Question

find a rational number between -1/3 and 1/4

Answer

**step1** Understanding the problem

We are asked to find a rational number that lies between the two given fractions, $$-\frac{1}{3}$$ and $$\frac{1}{4}$$. A rational number is a number that can be expressed as a simple fraction, meaning it can be written as a ratio of two integers.

**step2** Converting fractions to a common denominator

To easily compare and find a number between two fractions, it is helpful to express them with a common denominator.
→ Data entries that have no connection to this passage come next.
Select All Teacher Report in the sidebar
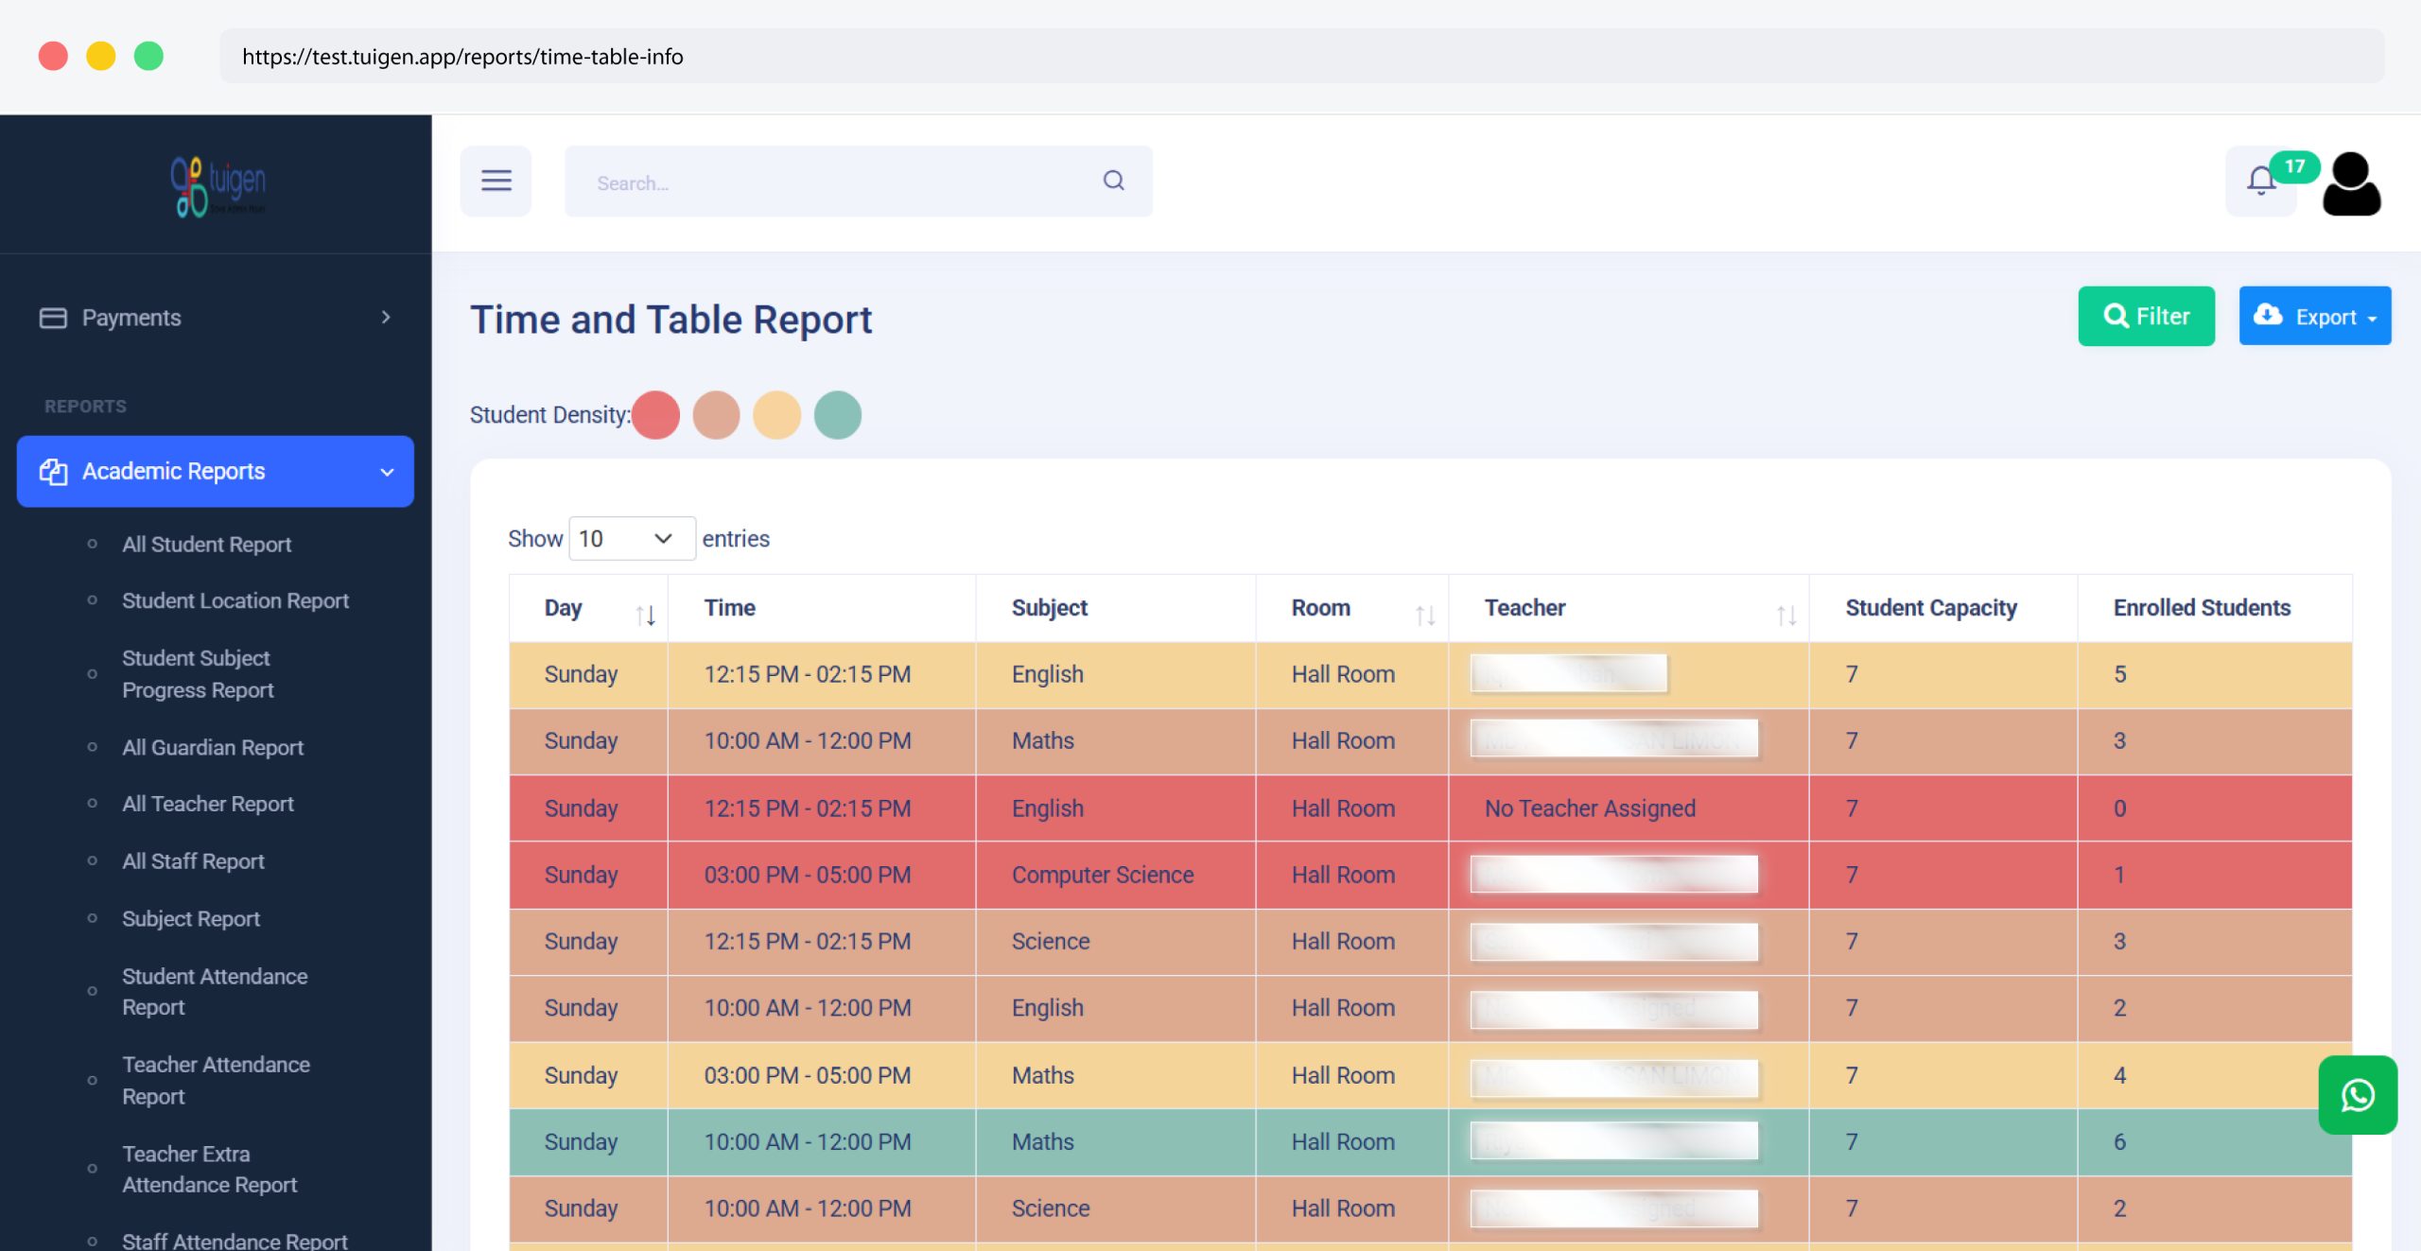point(208,803)
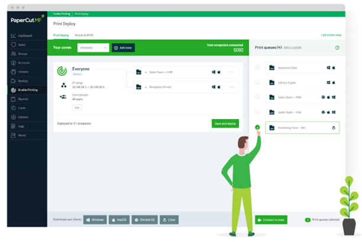The width and height of the screenshot is (362, 242).
Task: Click the Add zone button
Action: pyautogui.click(x=124, y=47)
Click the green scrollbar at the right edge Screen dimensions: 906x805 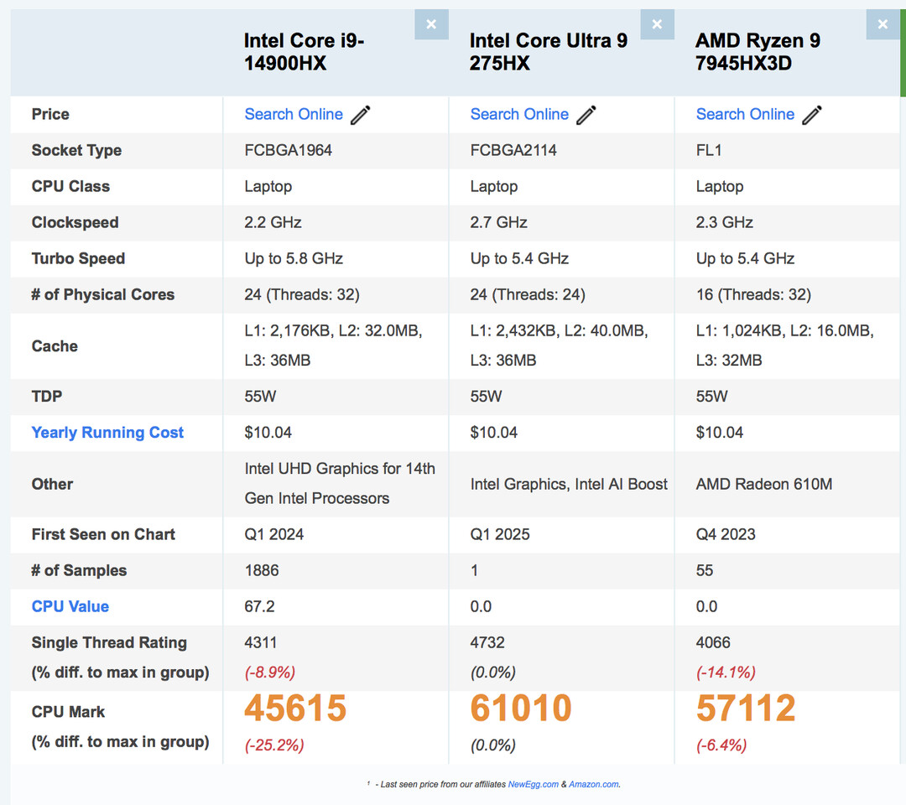[903, 52]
The denominators of the given fractions are 3 and 4. The least common multiple (LCM) of 3 and 4 is 12.
Now, we convert both fractions to equivalent fractions with a denominator of 12:
For $$-\frac{1}{3}$$: We multiply the numerator and the denominator by 4.
$$-\frac{1}{3} = -\frac{1 \times 4}{3 \times 4} = -\frac{4}{12}$$
For $$\frac{1}{4}$$: We multiply the numerator and the denominator by 3.
$$\frac{1}{4} = \frac{1 \times 3}{4 \times 3} = \frac{3}{12}$$
So, the problem is now to find a rational number between $$-\frac{4}{12}$$ and $$\frac{3}{12}$$.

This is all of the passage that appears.